We also have legislation talking about capping emissions. Cap them now; not wait. Cap them where they are now. Time’s running out.

But you have to be willing to make multi-billion dollar investments over the next 10 years and set hard goals in order to be able to get to the point where we are no longer dependent.

Source: 2007 South Carolina Democratic primary debate, on MSNBC , Apr 26, 2007


Joe Biden on Voting Record

1970s: Voted against the Trans-Alaska Pipeline

I respected Biden's decades of experience, but I also knew him as one of just a handful of members of the US Senate who way back in the 1970s had actually voted AGAINST the Trans-Alaska Pipeline, an economic lifeline that would ultimately result in thousands of American jobs, 15 billion barrels of oil pumped into the economy to date, and a huge chunk of domestic energy production.

Over the years, I had occasionally listened to Biden's discussions of energy and realized he had not changed.
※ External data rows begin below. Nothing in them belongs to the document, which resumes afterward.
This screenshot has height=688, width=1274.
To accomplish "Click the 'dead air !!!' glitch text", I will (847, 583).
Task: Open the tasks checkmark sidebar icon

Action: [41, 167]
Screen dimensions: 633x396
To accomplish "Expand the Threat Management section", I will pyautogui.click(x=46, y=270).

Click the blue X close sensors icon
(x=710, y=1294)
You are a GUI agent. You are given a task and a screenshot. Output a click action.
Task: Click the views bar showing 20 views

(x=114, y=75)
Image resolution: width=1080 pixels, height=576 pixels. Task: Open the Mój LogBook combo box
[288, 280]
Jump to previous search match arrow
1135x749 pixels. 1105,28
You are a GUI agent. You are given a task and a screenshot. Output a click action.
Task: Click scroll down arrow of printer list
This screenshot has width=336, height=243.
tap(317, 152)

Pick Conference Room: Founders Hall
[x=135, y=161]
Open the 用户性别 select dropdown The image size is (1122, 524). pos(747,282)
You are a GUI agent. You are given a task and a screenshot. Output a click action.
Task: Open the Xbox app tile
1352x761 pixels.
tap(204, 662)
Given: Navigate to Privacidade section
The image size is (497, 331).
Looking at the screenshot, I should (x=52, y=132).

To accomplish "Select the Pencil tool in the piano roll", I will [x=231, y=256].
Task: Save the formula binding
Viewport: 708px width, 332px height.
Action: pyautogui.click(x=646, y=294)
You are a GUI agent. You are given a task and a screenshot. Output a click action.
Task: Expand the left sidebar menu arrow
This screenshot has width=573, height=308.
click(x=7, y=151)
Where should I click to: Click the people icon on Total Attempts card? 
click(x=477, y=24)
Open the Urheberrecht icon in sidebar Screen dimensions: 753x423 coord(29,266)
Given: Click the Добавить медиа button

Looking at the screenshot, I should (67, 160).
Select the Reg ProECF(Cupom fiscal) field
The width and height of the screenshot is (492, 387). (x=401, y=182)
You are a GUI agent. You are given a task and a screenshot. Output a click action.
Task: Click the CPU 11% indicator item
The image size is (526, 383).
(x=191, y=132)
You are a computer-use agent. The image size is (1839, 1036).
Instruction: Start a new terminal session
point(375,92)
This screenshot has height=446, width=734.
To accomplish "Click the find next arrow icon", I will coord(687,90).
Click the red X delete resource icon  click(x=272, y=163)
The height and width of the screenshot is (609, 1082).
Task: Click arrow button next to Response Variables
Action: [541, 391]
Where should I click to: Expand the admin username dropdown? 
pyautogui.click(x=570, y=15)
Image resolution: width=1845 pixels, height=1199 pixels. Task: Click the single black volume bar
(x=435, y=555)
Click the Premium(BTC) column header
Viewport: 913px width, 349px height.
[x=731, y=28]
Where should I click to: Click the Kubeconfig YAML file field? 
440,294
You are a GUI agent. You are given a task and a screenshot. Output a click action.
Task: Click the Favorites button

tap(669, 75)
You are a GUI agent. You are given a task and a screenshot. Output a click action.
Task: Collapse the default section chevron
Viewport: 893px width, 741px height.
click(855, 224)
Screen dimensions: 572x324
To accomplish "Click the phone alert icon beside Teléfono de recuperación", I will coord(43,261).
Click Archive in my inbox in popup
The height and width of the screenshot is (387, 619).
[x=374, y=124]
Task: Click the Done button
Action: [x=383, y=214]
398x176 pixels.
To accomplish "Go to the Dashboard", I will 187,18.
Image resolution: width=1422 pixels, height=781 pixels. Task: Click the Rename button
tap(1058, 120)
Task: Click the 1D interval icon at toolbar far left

He still seemed opposed to sensible innovations, from clean coal to nuclear energy to responsible new directional drilling techniques in places like ANWR. On one issue after another, Obama's VP choice was loaded with government experience but still seemed to have no understanding of logical steps we could take to capitalize on American energy resources.

Source: Going Rogue, by Sarah Palin, p.288-289 , Nov 17, 2009

Voted YES on tax incentives for energy production and conservation.

OnTheIssues.org Explanation:A "Cloture Motion" would end debate on the bill, and then allow a vote on passage. This motion failed (3/5ths of the Senators must vote YEA), based on objections of how the new incentives would be paid for.Congressional Summary:A bill to amend the Internal Revenue Code of 1986 to provide Tax incentives for energy production and conservation, to extend certain expiring provisions, and to provide individual income tax relief.